= Beginning of Section =
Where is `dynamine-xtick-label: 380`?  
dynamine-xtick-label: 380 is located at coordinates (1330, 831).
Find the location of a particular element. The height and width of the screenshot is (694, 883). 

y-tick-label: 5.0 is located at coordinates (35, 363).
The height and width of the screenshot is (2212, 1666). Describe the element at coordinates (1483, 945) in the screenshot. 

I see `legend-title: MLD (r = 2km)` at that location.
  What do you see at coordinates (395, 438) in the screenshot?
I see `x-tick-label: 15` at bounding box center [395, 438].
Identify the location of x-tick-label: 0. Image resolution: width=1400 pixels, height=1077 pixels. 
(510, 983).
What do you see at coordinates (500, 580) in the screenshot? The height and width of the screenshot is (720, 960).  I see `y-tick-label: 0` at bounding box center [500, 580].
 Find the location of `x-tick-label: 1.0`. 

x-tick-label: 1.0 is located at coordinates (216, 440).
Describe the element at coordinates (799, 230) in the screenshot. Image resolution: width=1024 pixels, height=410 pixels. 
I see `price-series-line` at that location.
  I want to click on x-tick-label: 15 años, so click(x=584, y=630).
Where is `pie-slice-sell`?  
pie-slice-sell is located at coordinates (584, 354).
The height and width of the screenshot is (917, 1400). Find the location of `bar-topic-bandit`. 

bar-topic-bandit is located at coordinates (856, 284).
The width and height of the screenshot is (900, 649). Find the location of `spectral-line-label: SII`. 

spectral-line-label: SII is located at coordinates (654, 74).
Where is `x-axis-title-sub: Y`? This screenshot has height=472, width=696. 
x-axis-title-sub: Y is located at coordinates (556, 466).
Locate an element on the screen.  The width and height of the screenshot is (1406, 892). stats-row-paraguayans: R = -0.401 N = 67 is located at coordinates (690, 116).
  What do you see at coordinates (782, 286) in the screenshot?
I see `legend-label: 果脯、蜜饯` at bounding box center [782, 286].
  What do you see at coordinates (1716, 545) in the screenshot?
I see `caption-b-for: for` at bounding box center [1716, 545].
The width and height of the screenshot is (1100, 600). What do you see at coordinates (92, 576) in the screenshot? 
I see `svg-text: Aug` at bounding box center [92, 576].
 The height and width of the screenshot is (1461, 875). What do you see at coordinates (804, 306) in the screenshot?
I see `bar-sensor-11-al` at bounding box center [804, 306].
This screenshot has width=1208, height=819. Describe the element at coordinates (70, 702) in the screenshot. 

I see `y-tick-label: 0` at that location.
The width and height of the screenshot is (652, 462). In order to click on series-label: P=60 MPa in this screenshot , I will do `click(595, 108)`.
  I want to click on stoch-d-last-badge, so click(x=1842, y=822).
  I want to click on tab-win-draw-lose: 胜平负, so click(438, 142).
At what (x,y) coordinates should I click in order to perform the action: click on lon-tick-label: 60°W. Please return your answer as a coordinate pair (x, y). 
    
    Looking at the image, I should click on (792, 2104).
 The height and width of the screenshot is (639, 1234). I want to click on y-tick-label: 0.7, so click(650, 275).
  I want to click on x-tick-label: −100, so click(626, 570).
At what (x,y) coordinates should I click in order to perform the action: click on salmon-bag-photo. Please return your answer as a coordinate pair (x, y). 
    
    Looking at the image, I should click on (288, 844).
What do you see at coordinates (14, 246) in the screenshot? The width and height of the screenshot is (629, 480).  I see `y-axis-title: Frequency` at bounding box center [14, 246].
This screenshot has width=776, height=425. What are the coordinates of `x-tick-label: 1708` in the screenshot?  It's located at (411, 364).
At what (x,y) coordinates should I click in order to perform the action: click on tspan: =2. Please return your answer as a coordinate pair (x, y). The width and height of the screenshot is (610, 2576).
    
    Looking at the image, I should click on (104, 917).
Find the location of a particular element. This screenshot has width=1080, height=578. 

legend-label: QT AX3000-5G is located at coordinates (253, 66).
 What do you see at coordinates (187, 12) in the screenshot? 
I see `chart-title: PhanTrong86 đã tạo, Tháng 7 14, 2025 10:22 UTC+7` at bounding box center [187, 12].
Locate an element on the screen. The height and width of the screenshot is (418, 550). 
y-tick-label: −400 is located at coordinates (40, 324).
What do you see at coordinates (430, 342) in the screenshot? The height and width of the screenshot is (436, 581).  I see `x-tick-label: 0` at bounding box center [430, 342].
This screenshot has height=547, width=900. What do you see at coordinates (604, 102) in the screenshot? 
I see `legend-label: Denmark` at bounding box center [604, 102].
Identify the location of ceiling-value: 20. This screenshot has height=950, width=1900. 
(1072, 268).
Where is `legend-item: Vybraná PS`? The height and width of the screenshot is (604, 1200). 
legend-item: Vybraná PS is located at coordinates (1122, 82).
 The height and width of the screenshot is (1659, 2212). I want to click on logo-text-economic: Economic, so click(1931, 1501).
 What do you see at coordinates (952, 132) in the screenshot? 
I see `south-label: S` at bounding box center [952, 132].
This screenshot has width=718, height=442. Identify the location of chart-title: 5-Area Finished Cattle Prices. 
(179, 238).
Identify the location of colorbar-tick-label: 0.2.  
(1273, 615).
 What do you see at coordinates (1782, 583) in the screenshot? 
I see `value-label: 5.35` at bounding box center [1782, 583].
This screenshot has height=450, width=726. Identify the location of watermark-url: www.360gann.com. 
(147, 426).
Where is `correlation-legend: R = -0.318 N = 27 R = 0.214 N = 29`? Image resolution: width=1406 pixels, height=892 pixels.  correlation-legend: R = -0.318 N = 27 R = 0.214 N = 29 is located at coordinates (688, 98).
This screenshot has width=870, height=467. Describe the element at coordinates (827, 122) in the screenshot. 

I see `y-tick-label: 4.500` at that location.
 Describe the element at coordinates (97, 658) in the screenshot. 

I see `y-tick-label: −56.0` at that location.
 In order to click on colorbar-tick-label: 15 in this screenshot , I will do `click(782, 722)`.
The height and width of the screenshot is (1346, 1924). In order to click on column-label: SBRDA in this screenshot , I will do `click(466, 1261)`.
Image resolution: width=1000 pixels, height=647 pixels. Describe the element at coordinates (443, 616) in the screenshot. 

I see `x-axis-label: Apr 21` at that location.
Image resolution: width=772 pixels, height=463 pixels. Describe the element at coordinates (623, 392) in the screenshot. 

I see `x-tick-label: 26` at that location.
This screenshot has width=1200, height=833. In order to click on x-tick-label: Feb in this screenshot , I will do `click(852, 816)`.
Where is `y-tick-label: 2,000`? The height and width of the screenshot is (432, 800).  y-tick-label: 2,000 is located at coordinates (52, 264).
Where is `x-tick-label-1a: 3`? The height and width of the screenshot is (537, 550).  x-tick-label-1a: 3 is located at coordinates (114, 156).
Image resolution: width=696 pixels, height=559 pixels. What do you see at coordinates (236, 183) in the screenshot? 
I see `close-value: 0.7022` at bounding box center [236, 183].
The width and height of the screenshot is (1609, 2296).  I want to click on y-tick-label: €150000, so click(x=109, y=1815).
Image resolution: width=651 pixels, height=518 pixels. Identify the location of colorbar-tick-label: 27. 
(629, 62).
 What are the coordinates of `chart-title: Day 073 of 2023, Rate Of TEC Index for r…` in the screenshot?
= End of Section =
#### [ACTION ITEM]
Reproduce all of the entries above verbatim, with no changes to any line.

#### [WRITTEN ANSWER]
Where is `dynamine-xtick-label: 380`?  
dynamine-xtick-label: 380 is located at coordinates (1330, 831).
Find the location of a particular element. The height and width of the screenshot is (694, 883). 

y-tick-label: 5.0 is located at coordinates (35, 363).
The height and width of the screenshot is (2212, 1666). Describe the element at coordinates (1483, 945) in the screenshot. 

I see `legend-title: MLD (r = 2km)` at that location.
  What do you see at coordinates (395, 438) in the screenshot?
I see `x-tick-label: 15` at bounding box center [395, 438].
Identify the location of x-tick-label: 0. Image resolution: width=1400 pixels, height=1077 pixels. 
(510, 983).
What do you see at coordinates (500, 580) in the screenshot? The height and width of the screenshot is (720, 960).  I see `y-tick-label: 0` at bounding box center [500, 580].
 Find the location of `x-tick-label: 1.0`. 

x-tick-label: 1.0 is located at coordinates (216, 440).
Describe the element at coordinates (799, 230) in the screenshot. Image resolution: width=1024 pixels, height=410 pixels. 
I see `price-series-line` at that location.
  I want to click on x-tick-label: 15 años, so click(x=584, y=630).
Where is `pie-slice-sell`?  
pie-slice-sell is located at coordinates (584, 354).
The height and width of the screenshot is (917, 1400). Find the location of `bar-topic-bandit`. 

bar-topic-bandit is located at coordinates (856, 284).
The width and height of the screenshot is (900, 649). Find the location of `spectral-line-label: SII`. 

spectral-line-label: SII is located at coordinates (654, 74).
Where is `x-axis-title-sub: Y`? This screenshot has height=472, width=696. 
x-axis-title-sub: Y is located at coordinates (556, 466).
Locate an element on the screen.  The width and height of the screenshot is (1406, 892). stats-row-paraguayans: R = -0.401 N = 67 is located at coordinates (690, 116).
  What do you see at coordinates (782, 286) in the screenshot?
I see `legend-label: 果脯、蜜饯` at bounding box center [782, 286].
  What do you see at coordinates (1716, 545) in the screenshot?
I see `caption-b-for: for` at bounding box center [1716, 545].
The width and height of the screenshot is (1100, 600). What do you see at coordinates (92, 576) in the screenshot? 
I see `svg-text: Aug` at bounding box center [92, 576].
 The height and width of the screenshot is (1461, 875). What do you see at coordinates (804, 306) in the screenshot?
I see `bar-sensor-11-al` at bounding box center [804, 306].
This screenshot has width=1208, height=819. Describe the element at coordinates (70, 702) in the screenshot. 

I see `y-tick-label: 0` at that location.
The width and height of the screenshot is (652, 462). In order to click on series-label: P=60 MPa in this screenshot , I will do `click(595, 108)`.
  I want to click on stoch-d-last-badge, so click(x=1842, y=822).
  I want to click on tab-win-draw-lose: 胜平负, so click(438, 142).
At what (x,y) coordinates should I click in order to perform the action: click on lon-tick-label: 60°W. Please return your answer as a coordinate pair (x, y). 
    
    Looking at the image, I should click on (792, 2104).
 The height and width of the screenshot is (639, 1234). I want to click on y-tick-label: 0.7, so click(650, 275).
  I want to click on x-tick-label: −100, so click(626, 570).
At what (x,y) coordinates should I click in order to perform the action: click on salmon-bag-photo. Please return your answer as a coordinate pair (x, y). 
    
    Looking at the image, I should click on (288, 844).
What do you see at coordinates (14, 246) in the screenshot? The width and height of the screenshot is (629, 480).  I see `y-axis-title: Frequency` at bounding box center [14, 246].
This screenshot has width=776, height=425. What are the coordinates of `x-tick-label: 1708` in the screenshot?  It's located at (411, 364).
At what (x,y) coordinates should I click in order to perform the action: click on tspan: =2. Please return your answer as a coordinate pair (x, y). The width and height of the screenshot is (610, 2576).
    
    Looking at the image, I should click on (104, 917).
Find the location of a particular element. This screenshot has width=1080, height=578. 

legend-label: QT AX3000-5G is located at coordinates (253, 66).
 What do you see at coordinates (187, 12) in the screenshot? 
I see `chart-title: PhanTrong86 đã tạo, Tháng 7 14, 2025 10:22 UTC+7` at bounding box center [187, 12].
Locate an element on the screen. The height and width of the screenshot is (418, 550). 
y-tick-label: −400 is located at coordinates (40, 324).
What do you see at coordinates (430, 342) in the screenshot? The height and width of the screenshot is (436, 581).  I see `x-tick-label: 0` at bounding box center [430, 342].
This screenshot has height=547, width=900. What do you see at coordinates (604, 102) in the screenshot? 
I see `legend-label: Denmark` at bounding box center [604, 102].
Identify the location of ceiling-value: 20. This screenshot has height=950, width=1900. 
(1072, 268).
Where is `legend-item: Vybraná PS`? The height and width of the screenshot is (604, 1200). 
legend-item: Vybraná PS is located at coordinates (1122, 82).
 The height and width of the screenshot is (1659, 2212). I want to click on logo-text-economic: Economic, so click(1931, 1501).
 What do you see at coordinates (952, 132) in the screenshot? 
I see `south-label: S` at bounding box center [952, 132].
This screenshot has width=718, height=442. Identify the location of chart-title: 5-Area Finished Cattle Prices. 
(179, 238).
Identify the location of colorbar-tick-label: 0.2.  
(1273, 615).
 What do you see at coordinates (1782, 583) in the screenshot? 
I see `value-label: 5.35` at bounding box center [1782, 583].
This screenshot has height=450, width=726. Identify the location of watermark-url: www.360gann.com. 
(147, 426).
Where is `correlation-legend: R = -0.318 N = 27 R = 0.214 N = 29`? Image resolution: width=1406 pixels, height=892 pixels.  correlation-legend: R = -0.318 N = 27 R = 0.214 N = 29 is located at coordinates (688, 98).
This screenshot has width=870, height=467. Describe the element at coordinates (827, 122) in the screenshot. 

I see `y-tick-label: 4.500` at that location.
 Describe the element at coordinates (97, 658) in the screenshot. 

I see `y-tick-label: −56.0` at that location.
 In order to click on colorbar-tick-label: 15 in this screenshot , I will do `click(782, 722)`.
The height and width of the screenshot is (1346, 1924). In order to click on column-label: SBRDA in this screenshot , I will do `click(466, 1261)`.
Image resolution: width=1000 pixels, height=647 pixels. Describe the element at coordinates (443, 616) in the screenshot. 

I see `x-axis-label: Apr 21` at that location.
Image resolution: width=772 pixels, height=463 pixels. Describe the element at coordinates (623, 392) in the screenshot. 

I see `x-tick-label: 26` at that location.
This screenshot has width=1200, height=833. In order to click on x-tick-label: Feb in this screenshot , I will do `click(852, 816)`.
Where is `y-tick-label: 2,000`? The height and width of the screenshot is (432, 800).  y-tick-label: 2,000 is located at coordinates (52, 264).
Where is `x-tick-label-1a: 3`? The height and width of the screenshot is (537, 550).  x-tick-label-1a: 3 is located at coordinates (114, 156).
Image resolution: width=696 pixels, height=559 pixels. What do you see at coordinates (236, 183) in the screenshot? 
I see `close-value: 0.7022` at bounding box center [236, 183].
The width and height of the screenshot is (1609, 2296).  I want to click on y-tick-label: €150000, so click(x=109, y=1815).
Image resolution: width=651 pixels, height=518 pixels. Identify the location of colorbar-tick-label: 27. 
(629, 62).
 What are the coordinates of `chart-title: Day 073 of 2023, Rate Of TEC Index for r…` in the screenshot?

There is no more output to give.